GHS does engineering, production and assembly of the housing components. Petrocasa operates the vinyl profile lines making the components.
GHS-designed housing is being used in social housing projects and for remediation after natural disasters. GHS claims the houses are earthquake- and hurricane-safe.
Fuller Brush bought out of bankruptcy
CHICAGO — The Fuller brush man has a new route.
Asset management firm Victory Park Capital of Chicago has acquired the consumer-related assets of Fuller Brush Co. out of bankruptcy.
Fuller, which has a 106-year history of making consumer brushes, became an icon in the decades after World War II. The former owner was Buckingham Capital Partners of New York.
Fuller Brush makes most of its products in Great Bend, Kan., where it is headquartered.
The company petitioned for protection from creditors under Chapter 11 on Feb. 21.
Victory Park announced Oct. 23 that U.S. Bankruptcy Court in New York approved the sale of Fuller's consumer assets and brands, and goodwill. Victory Park expects to finalize the deal in December.
Fuller's non-consumer-related business will be sold to Innovative Livestock Services of Great Bend, which owns livestock feeding yards in Kansas and Nebraska.
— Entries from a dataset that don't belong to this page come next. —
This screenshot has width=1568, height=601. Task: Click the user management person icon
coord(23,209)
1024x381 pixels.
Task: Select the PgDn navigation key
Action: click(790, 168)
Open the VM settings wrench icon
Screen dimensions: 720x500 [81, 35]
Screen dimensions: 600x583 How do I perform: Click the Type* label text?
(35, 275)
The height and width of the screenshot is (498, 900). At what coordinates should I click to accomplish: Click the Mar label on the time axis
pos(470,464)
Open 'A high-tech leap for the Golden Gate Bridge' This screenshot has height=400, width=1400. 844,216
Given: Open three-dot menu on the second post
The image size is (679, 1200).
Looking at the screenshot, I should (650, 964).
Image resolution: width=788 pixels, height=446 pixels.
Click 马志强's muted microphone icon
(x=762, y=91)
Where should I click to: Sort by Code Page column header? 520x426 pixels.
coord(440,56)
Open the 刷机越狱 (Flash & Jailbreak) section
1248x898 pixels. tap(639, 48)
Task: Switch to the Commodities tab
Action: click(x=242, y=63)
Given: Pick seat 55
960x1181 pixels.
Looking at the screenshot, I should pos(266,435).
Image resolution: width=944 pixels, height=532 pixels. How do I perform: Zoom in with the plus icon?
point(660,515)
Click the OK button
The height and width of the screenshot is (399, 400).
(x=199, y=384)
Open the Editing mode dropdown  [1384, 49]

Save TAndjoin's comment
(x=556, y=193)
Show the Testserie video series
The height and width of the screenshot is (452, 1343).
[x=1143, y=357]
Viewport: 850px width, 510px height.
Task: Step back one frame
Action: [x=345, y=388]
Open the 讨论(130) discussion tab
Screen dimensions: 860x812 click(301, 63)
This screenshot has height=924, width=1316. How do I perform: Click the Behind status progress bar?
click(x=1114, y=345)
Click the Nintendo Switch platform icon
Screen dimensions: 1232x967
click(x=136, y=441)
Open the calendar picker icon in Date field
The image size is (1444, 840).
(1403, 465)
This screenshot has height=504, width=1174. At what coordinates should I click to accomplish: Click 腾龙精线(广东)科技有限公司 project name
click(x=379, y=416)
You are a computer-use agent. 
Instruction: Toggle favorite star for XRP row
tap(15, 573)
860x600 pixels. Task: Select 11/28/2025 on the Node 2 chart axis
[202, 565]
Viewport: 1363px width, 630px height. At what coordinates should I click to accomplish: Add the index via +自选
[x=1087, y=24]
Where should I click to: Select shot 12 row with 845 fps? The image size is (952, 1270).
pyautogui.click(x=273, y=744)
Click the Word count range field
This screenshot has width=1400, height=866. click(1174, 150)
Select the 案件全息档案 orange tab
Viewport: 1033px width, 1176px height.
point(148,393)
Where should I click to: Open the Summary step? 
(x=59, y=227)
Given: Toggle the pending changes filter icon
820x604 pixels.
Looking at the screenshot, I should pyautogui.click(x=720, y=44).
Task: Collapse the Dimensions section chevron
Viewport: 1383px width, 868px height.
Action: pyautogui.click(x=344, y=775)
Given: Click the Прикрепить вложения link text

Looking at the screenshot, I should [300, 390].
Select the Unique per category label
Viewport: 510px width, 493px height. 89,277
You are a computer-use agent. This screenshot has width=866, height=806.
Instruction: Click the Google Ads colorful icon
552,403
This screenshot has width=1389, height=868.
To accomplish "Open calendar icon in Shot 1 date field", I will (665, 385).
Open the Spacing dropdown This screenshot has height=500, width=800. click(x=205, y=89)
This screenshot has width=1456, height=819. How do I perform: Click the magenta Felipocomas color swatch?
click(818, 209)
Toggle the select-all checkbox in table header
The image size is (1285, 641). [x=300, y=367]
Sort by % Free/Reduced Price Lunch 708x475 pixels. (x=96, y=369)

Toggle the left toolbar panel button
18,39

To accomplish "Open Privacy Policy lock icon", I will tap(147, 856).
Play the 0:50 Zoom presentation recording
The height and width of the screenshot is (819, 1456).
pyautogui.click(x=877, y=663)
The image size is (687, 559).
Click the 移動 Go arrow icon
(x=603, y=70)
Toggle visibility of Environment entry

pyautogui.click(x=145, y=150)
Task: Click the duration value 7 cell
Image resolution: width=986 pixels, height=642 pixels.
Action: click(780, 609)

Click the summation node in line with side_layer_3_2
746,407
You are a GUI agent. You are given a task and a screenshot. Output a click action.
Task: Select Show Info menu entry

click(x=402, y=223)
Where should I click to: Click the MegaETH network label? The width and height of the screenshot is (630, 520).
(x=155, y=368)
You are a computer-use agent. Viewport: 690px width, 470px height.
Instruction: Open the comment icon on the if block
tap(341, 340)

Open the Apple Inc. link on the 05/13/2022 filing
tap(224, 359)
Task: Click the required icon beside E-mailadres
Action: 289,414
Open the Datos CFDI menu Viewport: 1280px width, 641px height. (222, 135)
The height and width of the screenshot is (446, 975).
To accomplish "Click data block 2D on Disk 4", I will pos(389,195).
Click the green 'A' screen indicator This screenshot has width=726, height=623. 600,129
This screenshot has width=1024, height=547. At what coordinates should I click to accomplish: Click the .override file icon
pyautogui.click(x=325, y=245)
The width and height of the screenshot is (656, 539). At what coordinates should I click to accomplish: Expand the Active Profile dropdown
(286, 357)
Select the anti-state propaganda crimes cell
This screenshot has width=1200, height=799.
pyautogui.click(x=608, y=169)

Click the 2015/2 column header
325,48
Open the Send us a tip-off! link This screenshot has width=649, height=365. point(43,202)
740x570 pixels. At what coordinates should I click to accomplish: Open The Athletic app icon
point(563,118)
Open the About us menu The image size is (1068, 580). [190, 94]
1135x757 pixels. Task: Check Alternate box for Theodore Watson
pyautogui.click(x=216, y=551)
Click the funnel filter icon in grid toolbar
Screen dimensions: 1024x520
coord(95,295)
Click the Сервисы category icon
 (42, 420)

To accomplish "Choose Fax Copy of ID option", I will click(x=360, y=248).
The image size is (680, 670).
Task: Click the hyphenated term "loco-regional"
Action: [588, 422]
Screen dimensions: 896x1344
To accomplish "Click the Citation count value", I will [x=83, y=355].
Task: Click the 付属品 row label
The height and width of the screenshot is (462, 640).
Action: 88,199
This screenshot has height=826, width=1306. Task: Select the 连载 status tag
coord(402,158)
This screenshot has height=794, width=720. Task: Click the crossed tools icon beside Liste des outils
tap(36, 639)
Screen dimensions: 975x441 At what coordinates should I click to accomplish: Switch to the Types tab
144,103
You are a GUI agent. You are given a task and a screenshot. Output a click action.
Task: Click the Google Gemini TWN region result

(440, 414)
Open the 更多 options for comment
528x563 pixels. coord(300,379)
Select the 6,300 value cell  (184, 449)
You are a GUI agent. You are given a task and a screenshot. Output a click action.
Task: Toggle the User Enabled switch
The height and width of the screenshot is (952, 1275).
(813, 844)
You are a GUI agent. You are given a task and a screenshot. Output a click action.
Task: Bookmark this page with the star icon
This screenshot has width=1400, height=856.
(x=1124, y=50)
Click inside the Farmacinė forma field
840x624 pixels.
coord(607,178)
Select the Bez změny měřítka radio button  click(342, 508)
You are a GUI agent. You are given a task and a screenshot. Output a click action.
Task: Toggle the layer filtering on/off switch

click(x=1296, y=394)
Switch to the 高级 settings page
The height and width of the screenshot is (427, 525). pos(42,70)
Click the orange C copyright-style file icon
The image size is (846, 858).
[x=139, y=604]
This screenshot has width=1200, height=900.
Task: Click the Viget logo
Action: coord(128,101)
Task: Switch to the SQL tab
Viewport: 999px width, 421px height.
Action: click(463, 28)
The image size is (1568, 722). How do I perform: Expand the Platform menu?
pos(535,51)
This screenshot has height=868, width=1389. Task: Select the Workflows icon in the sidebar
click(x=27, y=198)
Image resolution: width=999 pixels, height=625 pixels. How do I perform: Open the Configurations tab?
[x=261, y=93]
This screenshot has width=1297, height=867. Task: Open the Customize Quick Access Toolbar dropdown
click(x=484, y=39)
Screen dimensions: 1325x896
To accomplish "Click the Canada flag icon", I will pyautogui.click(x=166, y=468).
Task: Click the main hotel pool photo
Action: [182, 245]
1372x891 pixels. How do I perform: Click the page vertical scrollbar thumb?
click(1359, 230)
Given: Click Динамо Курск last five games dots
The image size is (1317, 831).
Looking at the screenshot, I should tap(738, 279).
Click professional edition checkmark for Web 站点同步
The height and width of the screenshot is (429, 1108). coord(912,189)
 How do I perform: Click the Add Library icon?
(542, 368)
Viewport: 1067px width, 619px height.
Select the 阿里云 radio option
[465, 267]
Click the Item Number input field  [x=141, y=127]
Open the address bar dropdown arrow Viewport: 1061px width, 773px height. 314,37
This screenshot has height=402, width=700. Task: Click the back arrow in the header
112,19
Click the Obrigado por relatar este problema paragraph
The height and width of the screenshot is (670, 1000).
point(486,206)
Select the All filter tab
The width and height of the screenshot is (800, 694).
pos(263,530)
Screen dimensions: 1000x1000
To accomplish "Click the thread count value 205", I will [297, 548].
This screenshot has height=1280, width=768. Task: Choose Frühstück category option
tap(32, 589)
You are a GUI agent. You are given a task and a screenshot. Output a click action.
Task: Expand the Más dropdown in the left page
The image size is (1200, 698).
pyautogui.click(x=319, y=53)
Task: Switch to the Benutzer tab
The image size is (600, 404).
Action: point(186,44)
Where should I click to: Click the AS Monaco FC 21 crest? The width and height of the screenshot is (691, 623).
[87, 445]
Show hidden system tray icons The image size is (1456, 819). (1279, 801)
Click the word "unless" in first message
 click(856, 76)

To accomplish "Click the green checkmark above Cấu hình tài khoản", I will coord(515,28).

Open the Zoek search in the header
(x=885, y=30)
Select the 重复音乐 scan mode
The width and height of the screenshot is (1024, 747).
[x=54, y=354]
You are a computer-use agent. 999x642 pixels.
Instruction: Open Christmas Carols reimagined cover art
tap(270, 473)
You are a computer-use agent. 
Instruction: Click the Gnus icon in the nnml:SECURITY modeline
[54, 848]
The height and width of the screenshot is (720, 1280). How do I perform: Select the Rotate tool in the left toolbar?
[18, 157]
“Fuller applied for Chapter 11 in an attempt to eliminate less-profitable products and cut operating costs in an effort to improve profitability,” a Victory Park spokesman said via email.
Terms were not disclosed.
Fuller continues to operate under bankruptcy protection. It makes consumer products for household and commercial cleaning and personal care. Its lineup includes consumer brushes and skin-care products. It also distributes consumer goods for kitchen, laundry and bath applications.
Victory Park named industry veteran David Sabin as CEO of the Fuller consumer business.